Assignment:
Edit the items, starting at the beginning and ending at the line that contains "x-tick-label: light_full_1 is", so that "screenshot" becomes "image". Leave everything else unchanged.

*** Records for this task ***

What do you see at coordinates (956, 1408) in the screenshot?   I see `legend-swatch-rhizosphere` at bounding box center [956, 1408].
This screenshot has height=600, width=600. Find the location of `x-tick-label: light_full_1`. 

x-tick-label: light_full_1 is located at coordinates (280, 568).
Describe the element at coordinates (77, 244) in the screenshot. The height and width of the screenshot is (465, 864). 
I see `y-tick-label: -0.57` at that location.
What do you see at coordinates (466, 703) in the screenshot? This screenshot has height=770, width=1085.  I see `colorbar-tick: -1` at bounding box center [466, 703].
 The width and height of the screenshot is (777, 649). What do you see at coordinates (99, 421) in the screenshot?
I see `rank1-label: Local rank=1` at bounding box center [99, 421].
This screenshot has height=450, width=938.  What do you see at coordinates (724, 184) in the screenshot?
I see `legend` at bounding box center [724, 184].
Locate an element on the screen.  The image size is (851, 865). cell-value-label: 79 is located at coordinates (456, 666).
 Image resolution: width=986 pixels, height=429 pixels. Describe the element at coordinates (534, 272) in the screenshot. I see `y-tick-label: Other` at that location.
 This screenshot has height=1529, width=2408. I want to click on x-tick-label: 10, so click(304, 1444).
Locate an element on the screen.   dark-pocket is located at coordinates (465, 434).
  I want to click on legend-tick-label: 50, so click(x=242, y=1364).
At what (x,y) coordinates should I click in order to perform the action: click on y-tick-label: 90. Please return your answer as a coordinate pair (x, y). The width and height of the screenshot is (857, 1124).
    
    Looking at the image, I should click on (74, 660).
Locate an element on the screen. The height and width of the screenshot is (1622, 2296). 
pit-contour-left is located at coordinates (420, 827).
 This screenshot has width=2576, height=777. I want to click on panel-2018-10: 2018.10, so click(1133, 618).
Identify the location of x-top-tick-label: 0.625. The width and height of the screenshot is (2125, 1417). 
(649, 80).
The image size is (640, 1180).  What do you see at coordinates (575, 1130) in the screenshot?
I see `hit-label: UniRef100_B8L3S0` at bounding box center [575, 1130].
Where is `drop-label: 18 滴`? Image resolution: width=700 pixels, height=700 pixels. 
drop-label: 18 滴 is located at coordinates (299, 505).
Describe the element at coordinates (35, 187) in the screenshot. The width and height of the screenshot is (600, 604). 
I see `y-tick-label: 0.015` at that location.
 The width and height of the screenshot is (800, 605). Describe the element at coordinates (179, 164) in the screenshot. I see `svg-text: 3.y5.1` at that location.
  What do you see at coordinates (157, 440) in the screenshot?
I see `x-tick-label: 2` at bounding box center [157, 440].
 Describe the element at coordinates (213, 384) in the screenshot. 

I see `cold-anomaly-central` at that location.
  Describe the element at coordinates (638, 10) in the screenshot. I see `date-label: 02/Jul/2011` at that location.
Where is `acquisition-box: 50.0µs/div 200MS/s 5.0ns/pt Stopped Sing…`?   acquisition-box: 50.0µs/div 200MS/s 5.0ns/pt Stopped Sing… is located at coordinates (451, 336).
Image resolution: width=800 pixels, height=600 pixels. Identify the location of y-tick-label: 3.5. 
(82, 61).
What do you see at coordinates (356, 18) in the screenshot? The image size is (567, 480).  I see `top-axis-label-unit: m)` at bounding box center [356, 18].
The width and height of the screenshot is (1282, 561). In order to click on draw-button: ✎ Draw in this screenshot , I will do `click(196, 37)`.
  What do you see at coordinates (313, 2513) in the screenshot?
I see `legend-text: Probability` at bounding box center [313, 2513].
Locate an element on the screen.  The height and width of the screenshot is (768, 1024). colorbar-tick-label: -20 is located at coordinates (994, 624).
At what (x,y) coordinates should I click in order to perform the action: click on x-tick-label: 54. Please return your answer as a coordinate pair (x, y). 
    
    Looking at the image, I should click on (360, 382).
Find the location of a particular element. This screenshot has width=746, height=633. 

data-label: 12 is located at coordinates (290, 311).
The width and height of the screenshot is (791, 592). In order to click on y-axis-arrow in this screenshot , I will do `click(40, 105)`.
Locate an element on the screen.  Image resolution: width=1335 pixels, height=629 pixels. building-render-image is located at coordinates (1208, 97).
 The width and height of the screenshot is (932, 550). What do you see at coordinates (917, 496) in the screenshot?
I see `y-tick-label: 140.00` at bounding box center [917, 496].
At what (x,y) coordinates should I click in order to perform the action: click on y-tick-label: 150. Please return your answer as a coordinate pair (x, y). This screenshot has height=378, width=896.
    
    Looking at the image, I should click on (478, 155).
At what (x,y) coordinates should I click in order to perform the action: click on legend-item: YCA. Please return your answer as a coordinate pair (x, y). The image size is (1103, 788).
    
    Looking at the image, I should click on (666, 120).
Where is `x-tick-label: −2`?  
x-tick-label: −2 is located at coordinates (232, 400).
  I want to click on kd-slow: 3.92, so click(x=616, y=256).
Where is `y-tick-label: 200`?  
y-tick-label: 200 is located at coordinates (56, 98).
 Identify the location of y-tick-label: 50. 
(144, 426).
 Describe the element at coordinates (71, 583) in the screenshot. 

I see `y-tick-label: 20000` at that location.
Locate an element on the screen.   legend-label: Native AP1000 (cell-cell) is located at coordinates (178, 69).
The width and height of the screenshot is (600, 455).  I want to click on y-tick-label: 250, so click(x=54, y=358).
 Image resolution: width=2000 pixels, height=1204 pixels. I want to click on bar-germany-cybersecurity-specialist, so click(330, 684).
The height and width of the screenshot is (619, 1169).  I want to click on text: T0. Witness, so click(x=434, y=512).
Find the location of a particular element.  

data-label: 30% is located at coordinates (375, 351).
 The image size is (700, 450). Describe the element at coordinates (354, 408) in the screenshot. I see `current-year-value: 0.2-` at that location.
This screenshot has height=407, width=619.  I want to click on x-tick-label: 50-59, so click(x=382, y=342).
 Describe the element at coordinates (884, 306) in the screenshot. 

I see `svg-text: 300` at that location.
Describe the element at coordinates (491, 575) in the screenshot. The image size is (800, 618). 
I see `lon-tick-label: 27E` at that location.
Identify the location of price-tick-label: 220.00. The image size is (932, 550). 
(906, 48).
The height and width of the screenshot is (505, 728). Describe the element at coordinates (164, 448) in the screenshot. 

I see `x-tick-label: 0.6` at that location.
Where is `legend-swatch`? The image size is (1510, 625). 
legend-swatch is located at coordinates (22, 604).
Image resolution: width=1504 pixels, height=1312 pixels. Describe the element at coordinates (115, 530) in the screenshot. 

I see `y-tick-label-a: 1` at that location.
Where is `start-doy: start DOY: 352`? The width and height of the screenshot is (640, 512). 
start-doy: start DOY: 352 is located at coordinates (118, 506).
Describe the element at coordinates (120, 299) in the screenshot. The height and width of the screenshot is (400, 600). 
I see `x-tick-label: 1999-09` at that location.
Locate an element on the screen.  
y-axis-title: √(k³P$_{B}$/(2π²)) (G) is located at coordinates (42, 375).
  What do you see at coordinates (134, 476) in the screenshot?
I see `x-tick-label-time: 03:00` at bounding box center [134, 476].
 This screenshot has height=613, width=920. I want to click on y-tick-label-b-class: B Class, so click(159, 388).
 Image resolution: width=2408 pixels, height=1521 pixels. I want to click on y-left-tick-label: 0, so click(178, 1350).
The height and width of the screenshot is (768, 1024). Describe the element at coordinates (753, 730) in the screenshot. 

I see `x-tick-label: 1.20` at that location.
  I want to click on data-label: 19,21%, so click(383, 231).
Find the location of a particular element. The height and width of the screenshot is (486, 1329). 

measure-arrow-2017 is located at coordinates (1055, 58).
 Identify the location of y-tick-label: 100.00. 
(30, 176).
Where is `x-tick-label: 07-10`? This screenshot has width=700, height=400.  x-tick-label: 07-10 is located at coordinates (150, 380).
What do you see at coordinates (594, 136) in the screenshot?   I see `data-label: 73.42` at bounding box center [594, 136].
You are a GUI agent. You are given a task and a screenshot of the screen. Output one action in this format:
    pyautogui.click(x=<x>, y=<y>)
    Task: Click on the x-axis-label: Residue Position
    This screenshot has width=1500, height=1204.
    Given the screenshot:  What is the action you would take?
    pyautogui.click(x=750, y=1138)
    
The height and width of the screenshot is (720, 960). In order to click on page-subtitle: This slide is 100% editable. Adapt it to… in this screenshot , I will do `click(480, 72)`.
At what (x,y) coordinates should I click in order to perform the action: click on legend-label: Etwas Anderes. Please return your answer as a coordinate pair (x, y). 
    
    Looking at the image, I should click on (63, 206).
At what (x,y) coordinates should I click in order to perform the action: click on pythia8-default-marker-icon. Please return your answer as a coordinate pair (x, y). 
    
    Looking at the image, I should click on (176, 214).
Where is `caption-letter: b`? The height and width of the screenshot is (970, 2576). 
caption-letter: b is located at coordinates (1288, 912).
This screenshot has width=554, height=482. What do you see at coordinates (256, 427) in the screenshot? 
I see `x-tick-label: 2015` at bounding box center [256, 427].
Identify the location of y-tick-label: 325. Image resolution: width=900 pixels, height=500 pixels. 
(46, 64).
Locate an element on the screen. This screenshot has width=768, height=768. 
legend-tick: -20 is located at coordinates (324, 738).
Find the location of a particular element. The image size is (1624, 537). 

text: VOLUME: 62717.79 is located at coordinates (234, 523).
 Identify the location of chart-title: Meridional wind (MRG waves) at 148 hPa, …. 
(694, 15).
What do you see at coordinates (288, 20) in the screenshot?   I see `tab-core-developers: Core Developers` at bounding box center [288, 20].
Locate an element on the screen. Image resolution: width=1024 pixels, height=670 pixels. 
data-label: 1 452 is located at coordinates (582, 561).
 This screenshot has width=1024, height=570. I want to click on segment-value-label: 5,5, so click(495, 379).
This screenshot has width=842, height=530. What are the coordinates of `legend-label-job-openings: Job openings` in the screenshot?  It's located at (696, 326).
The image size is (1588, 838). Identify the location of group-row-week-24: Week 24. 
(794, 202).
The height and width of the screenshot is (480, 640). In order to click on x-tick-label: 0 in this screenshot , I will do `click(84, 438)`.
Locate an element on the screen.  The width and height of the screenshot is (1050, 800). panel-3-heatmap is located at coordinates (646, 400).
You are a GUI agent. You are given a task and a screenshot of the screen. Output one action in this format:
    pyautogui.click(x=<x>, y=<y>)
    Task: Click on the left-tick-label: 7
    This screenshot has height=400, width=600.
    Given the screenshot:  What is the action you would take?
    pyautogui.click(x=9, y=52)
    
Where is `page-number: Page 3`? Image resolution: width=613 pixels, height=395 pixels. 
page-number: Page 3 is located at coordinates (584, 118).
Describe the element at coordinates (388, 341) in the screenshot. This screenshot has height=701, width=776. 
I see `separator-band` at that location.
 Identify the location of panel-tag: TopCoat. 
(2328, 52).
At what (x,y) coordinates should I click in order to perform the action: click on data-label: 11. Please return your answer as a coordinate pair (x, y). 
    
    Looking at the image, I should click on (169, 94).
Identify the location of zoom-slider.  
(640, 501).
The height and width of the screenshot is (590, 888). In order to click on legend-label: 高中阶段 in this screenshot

*** End of Records for this task ***

Response below:
What do you see at coordinates (956, 1408) in the image?   I see `legend-swatch-rhizosphere` at bounding box center [956, 1408].
This image has height=600, width=600. Find the location of `x-tick-label: light_full_1`. 

x-tick-label: light_full_1 is located at coordinates (280, 568).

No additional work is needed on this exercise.